# Central Machinery Lathe Accessories



## TimC86 (Jun 25, 2017)

I just bought a Central Machinery lathe (sku: S36066)from a guy but it is missing the sanding disc and work table as well as the faceplate and stand. I just turned a mallet on the lathe and would like to try a bowl or cup, but I am having trouble finding parts for this particular lathe. Does anyone know where I can find the sanding disc, work table, stand, faceplate, and possibly a chuck for this lathe? I believe David Craig did a review of this lathe and he said he was able to find a chuck for it, but I am new to wood turning and don't know where to begin. The pdf online doesn't give the specs such as size and tpi of the headstock and harbor freight is no help. Any help would be greatly appreciated.


----------



## LeeMills (Nov 2, 2014)

You can measure the spindle, my guess is that it is probably 1" x 8 as that is very common.
You really want the # ov valleys per inch but it is easier to see the peaks. Measure the peaks in 1" length and subtract one (a 8 tpi will have 9 peaks in one inch).
Diameter should be easy to measure.
Most chuck makers make a wide variety to fit almost any lathe, most common are insert style chucks but some are direct threaded.


----------



## SignWave (Feb 2, 2010)

You should be able to measure the outside thread diameter and threads per inch of the headstock. 1" by 8 tpi is common, and would be my guess.

I would forget about the sanding disk and platform. It's only 7" and isn't necessary for turning. If you want to use the lathe as a sander, you can make your own out of plywood that mounts on the headstock and is a decent size (12" sanding disks are easy to find).

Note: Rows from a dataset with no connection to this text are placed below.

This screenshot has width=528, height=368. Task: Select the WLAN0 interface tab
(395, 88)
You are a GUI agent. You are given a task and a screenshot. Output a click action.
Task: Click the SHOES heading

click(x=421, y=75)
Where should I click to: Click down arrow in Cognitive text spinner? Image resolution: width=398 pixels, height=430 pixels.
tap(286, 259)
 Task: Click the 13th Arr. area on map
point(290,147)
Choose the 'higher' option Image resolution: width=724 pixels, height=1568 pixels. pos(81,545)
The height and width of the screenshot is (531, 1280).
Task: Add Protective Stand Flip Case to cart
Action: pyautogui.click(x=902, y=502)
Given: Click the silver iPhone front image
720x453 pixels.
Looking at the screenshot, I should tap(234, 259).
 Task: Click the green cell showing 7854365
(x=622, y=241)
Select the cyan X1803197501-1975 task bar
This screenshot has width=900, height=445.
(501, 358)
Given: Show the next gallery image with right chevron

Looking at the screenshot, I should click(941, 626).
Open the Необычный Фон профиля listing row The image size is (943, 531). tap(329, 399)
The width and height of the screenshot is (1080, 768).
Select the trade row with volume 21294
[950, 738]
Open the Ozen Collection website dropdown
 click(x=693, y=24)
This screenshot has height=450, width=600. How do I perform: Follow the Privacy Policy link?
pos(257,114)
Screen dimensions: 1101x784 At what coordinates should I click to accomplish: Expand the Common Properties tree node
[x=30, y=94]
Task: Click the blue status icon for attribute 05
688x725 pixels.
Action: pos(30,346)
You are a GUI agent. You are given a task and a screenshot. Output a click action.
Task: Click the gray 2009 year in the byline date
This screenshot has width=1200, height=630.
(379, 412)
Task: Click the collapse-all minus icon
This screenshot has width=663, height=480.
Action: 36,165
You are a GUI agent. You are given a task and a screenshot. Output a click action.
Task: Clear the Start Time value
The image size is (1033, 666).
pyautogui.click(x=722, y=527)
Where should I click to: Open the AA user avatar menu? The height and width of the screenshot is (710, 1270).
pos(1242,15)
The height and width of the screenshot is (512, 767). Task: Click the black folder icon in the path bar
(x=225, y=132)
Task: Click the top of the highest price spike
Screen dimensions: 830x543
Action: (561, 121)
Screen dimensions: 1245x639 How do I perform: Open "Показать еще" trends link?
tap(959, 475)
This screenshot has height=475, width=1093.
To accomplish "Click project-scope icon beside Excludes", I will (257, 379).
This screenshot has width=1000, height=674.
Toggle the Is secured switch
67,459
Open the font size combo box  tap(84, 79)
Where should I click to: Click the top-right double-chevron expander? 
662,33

That looks like a benchtop design, or you can build your own stand. Whatever you end up doing, bolting it down to something stable will help with vibration.


----------



## Karda (Nov 19, 2016)

the thread is 1" x 8 Threads per inch, you can use any face plate you wish as long as the threads match. I just bought a Nova G3 chuck for my lathe. get the one with a 1 inch 8 thread. The insert model you have to buy a threaded insert for the chuck


----------